Aim of the task: Count how many lines below include the string "next", and give that number without anything else.

═════ Given information

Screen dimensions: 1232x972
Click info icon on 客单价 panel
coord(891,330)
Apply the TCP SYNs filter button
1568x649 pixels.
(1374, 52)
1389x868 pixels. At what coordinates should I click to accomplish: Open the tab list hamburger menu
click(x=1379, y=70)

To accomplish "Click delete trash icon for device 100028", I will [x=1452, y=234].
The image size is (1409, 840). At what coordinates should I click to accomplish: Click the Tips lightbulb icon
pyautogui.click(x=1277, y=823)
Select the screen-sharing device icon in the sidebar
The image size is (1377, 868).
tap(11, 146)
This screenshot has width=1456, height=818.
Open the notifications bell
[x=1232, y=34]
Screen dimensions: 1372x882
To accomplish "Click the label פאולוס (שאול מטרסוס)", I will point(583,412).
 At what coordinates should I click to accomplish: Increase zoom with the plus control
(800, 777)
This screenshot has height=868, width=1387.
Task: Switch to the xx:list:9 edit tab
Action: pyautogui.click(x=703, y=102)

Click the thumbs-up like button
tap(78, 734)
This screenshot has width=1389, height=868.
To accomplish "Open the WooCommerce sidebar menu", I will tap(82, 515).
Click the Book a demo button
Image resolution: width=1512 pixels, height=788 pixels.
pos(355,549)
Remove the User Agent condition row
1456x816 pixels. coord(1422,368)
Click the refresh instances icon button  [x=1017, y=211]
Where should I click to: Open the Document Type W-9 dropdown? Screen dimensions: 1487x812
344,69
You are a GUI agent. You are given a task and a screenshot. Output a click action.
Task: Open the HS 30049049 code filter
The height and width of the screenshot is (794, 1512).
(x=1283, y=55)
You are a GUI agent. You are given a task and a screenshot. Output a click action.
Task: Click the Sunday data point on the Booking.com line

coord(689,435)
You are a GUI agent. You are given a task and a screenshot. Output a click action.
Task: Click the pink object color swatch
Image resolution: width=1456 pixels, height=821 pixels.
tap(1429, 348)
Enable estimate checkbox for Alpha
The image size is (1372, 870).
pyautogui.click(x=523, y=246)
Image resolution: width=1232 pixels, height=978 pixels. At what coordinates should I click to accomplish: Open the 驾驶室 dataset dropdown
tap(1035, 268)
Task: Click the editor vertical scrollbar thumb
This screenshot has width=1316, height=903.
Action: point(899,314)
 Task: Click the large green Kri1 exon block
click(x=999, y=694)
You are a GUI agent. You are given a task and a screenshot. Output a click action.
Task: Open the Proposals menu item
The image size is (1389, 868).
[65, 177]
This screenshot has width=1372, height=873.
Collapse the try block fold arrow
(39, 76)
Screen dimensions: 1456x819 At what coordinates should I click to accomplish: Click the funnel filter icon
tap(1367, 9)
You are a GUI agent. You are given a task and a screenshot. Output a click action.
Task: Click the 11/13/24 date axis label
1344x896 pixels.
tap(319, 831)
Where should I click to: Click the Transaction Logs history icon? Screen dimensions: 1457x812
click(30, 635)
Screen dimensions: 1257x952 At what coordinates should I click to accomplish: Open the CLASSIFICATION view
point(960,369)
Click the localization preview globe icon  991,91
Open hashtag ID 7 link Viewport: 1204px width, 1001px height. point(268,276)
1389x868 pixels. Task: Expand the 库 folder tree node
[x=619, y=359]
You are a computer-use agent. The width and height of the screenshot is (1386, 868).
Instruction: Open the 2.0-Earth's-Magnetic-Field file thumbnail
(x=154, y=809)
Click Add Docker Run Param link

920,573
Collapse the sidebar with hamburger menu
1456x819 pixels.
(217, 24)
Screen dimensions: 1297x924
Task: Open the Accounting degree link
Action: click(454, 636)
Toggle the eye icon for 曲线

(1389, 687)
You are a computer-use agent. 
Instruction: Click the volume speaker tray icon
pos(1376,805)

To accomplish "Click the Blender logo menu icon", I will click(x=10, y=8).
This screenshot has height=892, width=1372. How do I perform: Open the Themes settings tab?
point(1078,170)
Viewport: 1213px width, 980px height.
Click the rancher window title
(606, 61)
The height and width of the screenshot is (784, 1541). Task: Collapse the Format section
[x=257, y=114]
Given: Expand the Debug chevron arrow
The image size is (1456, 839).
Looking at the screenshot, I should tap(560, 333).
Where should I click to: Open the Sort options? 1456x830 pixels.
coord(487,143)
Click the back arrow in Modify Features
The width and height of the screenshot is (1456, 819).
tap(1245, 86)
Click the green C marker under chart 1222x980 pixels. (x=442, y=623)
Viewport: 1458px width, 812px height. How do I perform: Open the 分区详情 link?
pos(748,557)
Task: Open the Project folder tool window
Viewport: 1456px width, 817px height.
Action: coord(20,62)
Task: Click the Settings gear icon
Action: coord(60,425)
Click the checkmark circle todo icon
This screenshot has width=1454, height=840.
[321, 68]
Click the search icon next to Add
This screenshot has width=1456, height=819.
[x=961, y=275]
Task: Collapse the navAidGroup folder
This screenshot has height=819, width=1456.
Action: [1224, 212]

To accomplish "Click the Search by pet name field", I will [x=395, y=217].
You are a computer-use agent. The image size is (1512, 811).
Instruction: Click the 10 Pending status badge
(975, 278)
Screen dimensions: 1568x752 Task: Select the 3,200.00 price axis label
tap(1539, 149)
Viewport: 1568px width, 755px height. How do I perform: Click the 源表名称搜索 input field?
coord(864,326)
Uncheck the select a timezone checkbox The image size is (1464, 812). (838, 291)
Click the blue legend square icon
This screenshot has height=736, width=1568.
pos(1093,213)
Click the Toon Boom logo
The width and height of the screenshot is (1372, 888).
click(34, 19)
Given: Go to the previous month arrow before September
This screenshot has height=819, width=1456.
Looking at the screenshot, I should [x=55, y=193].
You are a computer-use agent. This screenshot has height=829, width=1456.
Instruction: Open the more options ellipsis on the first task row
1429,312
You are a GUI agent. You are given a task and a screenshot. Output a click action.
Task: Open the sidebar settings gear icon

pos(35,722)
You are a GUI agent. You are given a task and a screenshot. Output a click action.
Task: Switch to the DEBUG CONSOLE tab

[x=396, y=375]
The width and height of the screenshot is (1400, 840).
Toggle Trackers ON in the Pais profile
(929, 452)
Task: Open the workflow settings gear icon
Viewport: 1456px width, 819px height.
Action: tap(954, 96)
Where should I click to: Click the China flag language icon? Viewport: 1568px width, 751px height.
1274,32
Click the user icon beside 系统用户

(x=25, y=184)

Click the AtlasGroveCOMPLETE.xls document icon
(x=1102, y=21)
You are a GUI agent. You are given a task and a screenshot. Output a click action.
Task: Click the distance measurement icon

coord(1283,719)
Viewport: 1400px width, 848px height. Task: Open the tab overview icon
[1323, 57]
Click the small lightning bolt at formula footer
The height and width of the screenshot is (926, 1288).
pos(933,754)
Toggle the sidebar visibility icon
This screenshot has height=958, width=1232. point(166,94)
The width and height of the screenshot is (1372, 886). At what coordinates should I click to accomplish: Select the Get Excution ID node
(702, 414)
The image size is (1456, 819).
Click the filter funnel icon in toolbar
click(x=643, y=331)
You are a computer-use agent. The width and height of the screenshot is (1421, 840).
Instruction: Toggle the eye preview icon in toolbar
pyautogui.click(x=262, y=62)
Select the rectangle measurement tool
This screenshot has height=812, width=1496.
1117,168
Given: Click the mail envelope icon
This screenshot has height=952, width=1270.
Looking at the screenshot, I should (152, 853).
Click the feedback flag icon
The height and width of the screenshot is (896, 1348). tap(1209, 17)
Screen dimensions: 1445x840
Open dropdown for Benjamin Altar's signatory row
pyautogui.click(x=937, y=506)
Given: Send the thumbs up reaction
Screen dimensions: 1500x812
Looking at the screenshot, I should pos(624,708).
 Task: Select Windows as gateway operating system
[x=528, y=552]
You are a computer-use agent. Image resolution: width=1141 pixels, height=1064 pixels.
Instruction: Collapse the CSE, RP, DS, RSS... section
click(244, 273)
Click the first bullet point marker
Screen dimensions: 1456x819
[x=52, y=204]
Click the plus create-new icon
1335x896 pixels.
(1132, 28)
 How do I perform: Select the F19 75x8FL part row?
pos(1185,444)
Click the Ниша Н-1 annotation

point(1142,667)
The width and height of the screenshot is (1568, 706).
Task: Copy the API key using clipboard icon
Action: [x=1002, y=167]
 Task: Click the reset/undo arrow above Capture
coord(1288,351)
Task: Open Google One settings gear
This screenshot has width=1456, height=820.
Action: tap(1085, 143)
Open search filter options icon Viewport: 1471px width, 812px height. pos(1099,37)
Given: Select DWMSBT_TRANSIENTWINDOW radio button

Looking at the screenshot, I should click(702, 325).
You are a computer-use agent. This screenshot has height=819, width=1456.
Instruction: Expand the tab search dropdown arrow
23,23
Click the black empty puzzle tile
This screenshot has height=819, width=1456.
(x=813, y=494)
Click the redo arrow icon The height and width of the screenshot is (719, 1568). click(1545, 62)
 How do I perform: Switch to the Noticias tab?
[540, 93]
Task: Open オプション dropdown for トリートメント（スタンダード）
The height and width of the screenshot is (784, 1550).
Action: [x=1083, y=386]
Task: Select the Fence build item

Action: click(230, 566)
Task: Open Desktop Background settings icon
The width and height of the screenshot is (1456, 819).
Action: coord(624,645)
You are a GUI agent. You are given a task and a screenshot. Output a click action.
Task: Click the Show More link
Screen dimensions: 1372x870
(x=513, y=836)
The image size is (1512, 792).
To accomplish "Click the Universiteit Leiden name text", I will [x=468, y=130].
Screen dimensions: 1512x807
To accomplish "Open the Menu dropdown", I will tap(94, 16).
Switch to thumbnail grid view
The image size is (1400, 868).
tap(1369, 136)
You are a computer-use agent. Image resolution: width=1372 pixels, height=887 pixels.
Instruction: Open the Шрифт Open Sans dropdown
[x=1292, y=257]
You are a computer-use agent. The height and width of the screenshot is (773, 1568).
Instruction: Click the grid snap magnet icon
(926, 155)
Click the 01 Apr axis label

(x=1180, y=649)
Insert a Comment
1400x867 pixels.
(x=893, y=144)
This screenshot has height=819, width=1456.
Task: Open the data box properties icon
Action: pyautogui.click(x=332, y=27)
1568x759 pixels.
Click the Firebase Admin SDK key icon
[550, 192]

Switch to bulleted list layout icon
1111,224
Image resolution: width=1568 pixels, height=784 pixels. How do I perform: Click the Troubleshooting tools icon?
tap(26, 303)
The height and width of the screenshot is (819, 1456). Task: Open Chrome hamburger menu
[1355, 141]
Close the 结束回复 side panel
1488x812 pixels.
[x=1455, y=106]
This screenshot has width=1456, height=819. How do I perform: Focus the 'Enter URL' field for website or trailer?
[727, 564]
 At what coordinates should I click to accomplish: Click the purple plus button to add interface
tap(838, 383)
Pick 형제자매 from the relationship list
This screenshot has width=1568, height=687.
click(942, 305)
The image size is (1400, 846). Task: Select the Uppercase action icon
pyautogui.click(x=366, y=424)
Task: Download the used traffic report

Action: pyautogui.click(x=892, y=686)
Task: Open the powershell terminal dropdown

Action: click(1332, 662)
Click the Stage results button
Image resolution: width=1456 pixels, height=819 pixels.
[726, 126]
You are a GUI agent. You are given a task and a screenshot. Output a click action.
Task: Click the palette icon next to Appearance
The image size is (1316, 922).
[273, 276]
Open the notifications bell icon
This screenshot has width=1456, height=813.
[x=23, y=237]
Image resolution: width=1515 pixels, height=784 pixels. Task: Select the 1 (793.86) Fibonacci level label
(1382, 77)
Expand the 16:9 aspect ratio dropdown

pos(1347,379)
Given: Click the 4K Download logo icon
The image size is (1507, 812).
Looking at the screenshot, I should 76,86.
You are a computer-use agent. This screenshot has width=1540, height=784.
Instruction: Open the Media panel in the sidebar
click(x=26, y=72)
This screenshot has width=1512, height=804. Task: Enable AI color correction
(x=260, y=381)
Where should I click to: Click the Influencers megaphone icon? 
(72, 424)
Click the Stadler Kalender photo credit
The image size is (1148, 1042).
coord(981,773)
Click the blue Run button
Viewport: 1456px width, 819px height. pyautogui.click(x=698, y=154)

══════════

Answer for the task: 2